For the Seller, this means that Ozon It will become a more “expensive” partner over time, requiring greater efficiency. Wildberries It will continue to pressure through fines until the market place legislation changes.
Audit your strategy on the marketplace
Concluding conclusions
The answer to the question of why Wildberries profitable Ozon It is a loss-making, strategic choice. One plays long, building an asset empire, the other maximizes current cash flow at any cost.
None of the models are perfect. Loss of money Ozon It is an investment in the future and a profit. Wildberries The result of a strict exploitation of the current position. Seller needs to diversify risk by working with both sites, but carefully controlling costs at each.
Understanding the internal kitchen of marketplaces allows you not just to sell, but to build a sustainable business that will not collapse from a single tariff change or a new penalty point.

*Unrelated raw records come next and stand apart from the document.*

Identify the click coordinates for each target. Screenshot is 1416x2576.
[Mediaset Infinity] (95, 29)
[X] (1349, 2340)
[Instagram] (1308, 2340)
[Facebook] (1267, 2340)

Why can't Ozon just copy the Wildberries penalty system?
Ozon is positioning itself as a more business-friendly platform. The sharp introduction of tough penalties will lead to a massive outflow of sellers to competitors (Yandex, Wildberries), which will destroy the assortment matrix, which is a key asset of Ozon.
Could Wildbirds be a loser in the future?
In theory, yes, if regulators (FAS) impose restrictions on the size of fines or oblige marketplaces to bear full responsibility for the goods after acceptance. This will deprive WB of a significant part of the profit.
Where is it safer to store the goods: in a warehouse WB or Ozon?
In terms of safety and transparency of accounting, Ozon is above. On Wildberries, the risk of loss of goods or damage when receiving without the possibility of compensation is higher, which is confirmed by numerous cases of sellers.
Does Ozon’s loss-making affect the value of the shares for investors?
In the short term, losses can be a big scare for conservative investors. However, the rise in the value of Ozon shares shows that the market is valuing them.